Snap freezes after update to Ubuntu 22.04

Excellent, thanks! I think I finally got it, it’s a bug in snapd, which was expecting the lines in the /proc/<pid>/cgroup file to appear in a certain order. I’ll prepare a fix early next week.

2 Likes

Hi! So, here’s a snapd with a possible fix, could you please try it?

My understanding of the issue is that snapd gets confused by the presence of this line in the /proc/<pid-of-snap>/cgroup file:

1:name=systemd:/

This line tells snapd that the snap process has been assigned the / path in the cgroup V1 hierarchy. This does not match the path that snapd was expecting, so it starts making wrong assumptions, and ultimately freezing the snap process itself.

The point is that the cgroup V1 hierarchy should not be there, because in Ubuntu we nowadays use the V2 hierarchy only. And what is more confusing (and what initially set me completely off track) is that, according to the “mount | grep cgroup” output you pasted above, the cgroup V1 hierarchy is indeed not mounted in your system!

So, why is systemd assigning one to our process? Well, the cgroup kernel documentation says:

When a cgroup filesystem is unmounted, if there are any child cgroups created below the top-level cgroup, that hierarchy will remain active even though unmounted; if there are no child cgroups then the hierarchy will be deactivated.

My guess therefore is that you have one program, probably executed already in the boot process, that mounts the cgroup V1 hierarchy and assigns some processes to it. The it (or some other process) unmounts the hierarchy, which however continues to live as it’s not empty. To find out what it is, you could run a

find /sys/fs/cgroup -name cgroup.procs

and for those paths belonging to the V1 hierarchy you should print these files and see what PIDs are still assigned to them. This might give you a hint on what are the processes involved in this.

But even if you find this out and remove the offending services, please try the snapd version I’ve sent you, as I believe it’s a nice fix to have anyway.

Confirmed. With that build hello-world works as expected. Chromium-browser can be installed and also works like a charm. Thank you very much!

Quick question. If I do find the cgroup V1 hierarchy culprit how can I revert to the stock snapd version? Should apt install --reinstall snapd do the trick or should I do something else?

No, you should use snap refresh snapd. But please let me know when you find the root cause for the V1 cgroup. :slight_smile:

I’m not sure I’ll be able to :frowning:

find /sys/fs/cgroup -name cgroup.procs shows me basically every process in my system. I’ve tried removing steam and all i386 dependencies but that doesn’t help, so I’m not sure how to proceed. There is nothing in the logs that would show me why the v1 was mounted or why it is still active :frowning:

@mardy I am also affected by this, it appears it was the same issue overall (no snap app was able to launch and the same “systemd could not associate process” error). Seems a way to trigger this, at least for me, is to run a container using systemd-nspawn.

The issue disappears after a reboot.

When can we expect the fix to be in the stable channel (i. e. getting it via apt upgrade)? I would prefer not running those custom builds if possible.

Dataset items
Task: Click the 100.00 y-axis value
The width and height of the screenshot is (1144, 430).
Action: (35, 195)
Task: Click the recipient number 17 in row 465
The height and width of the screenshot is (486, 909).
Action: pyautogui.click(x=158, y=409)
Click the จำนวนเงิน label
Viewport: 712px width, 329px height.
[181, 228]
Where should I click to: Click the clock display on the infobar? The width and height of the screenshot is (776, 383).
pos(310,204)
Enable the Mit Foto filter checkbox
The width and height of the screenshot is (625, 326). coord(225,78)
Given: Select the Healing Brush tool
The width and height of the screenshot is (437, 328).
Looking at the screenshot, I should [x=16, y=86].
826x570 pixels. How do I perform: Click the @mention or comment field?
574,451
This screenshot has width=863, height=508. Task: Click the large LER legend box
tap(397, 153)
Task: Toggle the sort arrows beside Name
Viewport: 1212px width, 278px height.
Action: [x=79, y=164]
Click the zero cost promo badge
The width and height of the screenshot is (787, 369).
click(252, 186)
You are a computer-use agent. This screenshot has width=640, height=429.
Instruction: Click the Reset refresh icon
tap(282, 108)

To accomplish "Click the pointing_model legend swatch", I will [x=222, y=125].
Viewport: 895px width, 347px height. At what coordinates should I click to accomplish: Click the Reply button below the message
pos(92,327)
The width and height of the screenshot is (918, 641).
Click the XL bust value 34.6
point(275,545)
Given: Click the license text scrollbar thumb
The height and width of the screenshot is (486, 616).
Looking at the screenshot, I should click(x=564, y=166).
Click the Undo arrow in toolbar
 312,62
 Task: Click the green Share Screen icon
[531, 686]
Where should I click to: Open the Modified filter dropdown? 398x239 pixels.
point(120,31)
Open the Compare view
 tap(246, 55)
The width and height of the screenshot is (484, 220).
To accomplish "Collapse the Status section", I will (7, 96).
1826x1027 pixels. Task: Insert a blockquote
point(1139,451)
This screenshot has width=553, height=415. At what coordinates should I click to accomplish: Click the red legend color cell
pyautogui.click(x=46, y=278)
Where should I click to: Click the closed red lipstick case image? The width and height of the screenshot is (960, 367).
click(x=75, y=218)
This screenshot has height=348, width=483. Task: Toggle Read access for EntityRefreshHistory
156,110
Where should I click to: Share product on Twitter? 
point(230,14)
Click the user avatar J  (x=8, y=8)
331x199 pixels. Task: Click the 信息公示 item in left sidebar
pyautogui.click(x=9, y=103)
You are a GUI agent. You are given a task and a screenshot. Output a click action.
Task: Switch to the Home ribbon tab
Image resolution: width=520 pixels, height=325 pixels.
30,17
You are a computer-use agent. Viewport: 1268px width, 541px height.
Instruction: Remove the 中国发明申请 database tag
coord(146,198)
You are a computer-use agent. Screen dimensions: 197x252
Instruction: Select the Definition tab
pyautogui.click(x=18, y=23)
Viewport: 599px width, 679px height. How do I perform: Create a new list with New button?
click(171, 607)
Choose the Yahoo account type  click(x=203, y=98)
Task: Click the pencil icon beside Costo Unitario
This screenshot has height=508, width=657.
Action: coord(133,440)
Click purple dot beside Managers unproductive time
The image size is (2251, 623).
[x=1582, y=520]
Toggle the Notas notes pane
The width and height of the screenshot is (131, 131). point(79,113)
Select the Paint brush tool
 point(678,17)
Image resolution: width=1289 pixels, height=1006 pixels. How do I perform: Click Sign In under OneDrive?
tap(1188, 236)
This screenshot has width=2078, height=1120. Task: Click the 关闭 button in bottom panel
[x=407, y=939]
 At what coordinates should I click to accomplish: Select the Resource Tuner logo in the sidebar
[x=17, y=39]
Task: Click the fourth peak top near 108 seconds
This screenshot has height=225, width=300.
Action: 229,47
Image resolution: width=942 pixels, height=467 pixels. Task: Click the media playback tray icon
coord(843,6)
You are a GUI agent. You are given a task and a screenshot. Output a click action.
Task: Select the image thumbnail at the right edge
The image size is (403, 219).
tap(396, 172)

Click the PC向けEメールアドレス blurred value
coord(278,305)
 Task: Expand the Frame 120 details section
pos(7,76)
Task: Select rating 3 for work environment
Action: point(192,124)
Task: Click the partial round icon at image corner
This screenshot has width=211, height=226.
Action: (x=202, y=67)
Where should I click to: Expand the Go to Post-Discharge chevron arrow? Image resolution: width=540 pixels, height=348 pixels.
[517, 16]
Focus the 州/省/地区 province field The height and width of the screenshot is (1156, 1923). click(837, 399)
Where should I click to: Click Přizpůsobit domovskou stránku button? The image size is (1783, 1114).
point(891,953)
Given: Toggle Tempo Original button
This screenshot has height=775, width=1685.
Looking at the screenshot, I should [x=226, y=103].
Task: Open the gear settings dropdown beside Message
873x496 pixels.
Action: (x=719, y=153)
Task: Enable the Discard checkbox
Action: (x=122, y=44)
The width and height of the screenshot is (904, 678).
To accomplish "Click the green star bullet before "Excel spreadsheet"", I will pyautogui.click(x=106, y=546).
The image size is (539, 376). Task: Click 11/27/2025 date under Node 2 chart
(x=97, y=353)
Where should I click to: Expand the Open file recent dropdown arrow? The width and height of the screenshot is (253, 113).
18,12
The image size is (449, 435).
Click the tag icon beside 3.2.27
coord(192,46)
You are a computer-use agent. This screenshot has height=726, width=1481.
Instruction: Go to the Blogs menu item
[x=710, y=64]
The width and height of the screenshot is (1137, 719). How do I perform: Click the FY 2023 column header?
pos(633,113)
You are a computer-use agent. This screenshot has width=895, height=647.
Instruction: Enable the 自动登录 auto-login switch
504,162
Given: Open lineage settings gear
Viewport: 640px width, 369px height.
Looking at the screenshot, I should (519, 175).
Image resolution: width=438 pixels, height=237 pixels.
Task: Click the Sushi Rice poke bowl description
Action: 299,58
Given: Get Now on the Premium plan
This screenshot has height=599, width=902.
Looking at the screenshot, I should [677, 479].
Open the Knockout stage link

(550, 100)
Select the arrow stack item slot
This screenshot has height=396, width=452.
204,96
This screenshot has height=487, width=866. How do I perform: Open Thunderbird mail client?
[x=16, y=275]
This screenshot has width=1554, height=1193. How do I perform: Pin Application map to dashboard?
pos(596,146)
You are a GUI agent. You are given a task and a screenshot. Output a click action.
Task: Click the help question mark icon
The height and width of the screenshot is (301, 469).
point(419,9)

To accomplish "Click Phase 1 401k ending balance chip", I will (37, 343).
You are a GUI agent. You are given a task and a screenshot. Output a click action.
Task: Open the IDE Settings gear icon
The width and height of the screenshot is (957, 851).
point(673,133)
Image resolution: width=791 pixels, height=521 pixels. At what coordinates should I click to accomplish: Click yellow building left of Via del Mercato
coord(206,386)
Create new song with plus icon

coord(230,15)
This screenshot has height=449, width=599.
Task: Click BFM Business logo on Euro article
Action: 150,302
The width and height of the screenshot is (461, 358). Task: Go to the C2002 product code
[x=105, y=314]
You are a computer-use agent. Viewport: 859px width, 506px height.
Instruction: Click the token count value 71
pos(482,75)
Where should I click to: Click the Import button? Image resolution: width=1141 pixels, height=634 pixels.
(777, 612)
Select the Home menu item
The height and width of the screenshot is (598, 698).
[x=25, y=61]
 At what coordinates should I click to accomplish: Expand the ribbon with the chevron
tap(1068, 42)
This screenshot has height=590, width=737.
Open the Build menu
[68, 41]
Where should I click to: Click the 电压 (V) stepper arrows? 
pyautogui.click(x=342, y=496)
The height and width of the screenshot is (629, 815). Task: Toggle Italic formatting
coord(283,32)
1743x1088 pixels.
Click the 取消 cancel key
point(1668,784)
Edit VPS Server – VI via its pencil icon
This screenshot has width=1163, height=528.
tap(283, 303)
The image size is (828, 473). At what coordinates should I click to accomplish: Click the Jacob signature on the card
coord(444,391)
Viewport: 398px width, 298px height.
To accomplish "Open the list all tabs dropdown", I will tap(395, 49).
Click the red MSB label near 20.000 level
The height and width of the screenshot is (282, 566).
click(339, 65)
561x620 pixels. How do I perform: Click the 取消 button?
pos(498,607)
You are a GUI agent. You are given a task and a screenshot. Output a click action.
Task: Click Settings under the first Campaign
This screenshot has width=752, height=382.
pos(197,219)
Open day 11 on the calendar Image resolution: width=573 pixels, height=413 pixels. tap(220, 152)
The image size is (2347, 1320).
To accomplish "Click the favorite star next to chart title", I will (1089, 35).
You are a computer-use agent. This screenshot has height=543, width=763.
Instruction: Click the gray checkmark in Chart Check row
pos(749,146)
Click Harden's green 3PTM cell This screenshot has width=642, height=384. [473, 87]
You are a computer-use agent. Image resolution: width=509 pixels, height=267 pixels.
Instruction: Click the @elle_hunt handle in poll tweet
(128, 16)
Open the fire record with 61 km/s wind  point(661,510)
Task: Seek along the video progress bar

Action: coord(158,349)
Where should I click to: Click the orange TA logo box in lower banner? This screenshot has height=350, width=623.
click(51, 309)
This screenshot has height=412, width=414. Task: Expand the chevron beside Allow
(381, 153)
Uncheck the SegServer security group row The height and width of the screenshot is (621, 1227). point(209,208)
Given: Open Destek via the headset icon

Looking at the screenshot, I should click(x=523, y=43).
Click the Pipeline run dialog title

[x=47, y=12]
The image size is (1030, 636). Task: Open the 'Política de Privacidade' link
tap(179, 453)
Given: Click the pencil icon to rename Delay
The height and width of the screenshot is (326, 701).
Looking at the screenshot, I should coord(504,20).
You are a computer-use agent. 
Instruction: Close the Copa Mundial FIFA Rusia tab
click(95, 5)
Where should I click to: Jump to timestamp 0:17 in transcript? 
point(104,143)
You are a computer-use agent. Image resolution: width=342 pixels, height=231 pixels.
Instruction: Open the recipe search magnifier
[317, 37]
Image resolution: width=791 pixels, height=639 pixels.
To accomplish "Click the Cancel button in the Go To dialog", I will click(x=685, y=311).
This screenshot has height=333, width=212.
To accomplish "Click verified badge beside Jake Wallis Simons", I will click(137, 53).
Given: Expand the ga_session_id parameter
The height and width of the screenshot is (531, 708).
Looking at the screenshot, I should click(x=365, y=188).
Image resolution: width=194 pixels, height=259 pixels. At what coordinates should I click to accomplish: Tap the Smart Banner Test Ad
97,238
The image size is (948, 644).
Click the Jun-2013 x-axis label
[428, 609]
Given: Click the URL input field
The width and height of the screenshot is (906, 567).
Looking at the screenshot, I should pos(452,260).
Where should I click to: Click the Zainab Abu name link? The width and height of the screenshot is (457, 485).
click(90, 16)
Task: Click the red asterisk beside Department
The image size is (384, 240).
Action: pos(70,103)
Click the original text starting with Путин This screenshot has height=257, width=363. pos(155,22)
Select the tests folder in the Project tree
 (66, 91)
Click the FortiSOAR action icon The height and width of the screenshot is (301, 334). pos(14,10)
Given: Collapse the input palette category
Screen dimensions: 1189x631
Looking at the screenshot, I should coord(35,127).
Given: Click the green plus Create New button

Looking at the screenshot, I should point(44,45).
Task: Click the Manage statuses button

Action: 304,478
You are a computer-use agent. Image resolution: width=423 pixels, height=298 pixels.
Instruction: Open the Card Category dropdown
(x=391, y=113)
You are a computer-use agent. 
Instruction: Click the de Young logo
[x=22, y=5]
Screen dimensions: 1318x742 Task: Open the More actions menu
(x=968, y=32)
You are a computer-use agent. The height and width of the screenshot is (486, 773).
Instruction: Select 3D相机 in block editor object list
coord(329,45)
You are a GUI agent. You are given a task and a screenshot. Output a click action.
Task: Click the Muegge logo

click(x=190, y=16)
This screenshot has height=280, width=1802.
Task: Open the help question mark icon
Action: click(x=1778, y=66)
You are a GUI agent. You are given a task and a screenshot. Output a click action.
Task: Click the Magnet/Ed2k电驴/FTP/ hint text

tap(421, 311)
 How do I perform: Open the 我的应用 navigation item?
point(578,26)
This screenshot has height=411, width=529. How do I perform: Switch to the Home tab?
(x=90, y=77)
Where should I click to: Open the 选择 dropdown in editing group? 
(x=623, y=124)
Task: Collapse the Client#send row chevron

### REQUIRED TASKS
• 1. In the thread about snap freezing after the Ubuntu 22.04 update, what command should be used to go back to the stock snapd version?
• 2. Copy word for word everything in the records from the line containing "Where should I click to: Click the Zainab" down to the line containing "Click the original", including both of those lines.
The thread and the records come from separate, unrelated sources.

### PER-TASK ANSWERS
• 1. snap refresh snapd

• 2.
Where should I click to: Click the Zainab Abu name link? The width and height of the screenshot is (457, 485).
click(90, 16)
Task: Click the red asterisk beside Department
The image size is (384, 240).
Action: pos(70,103)
Click the original text starting with Путин This screenshot has height=257, width=363. pos(155,22)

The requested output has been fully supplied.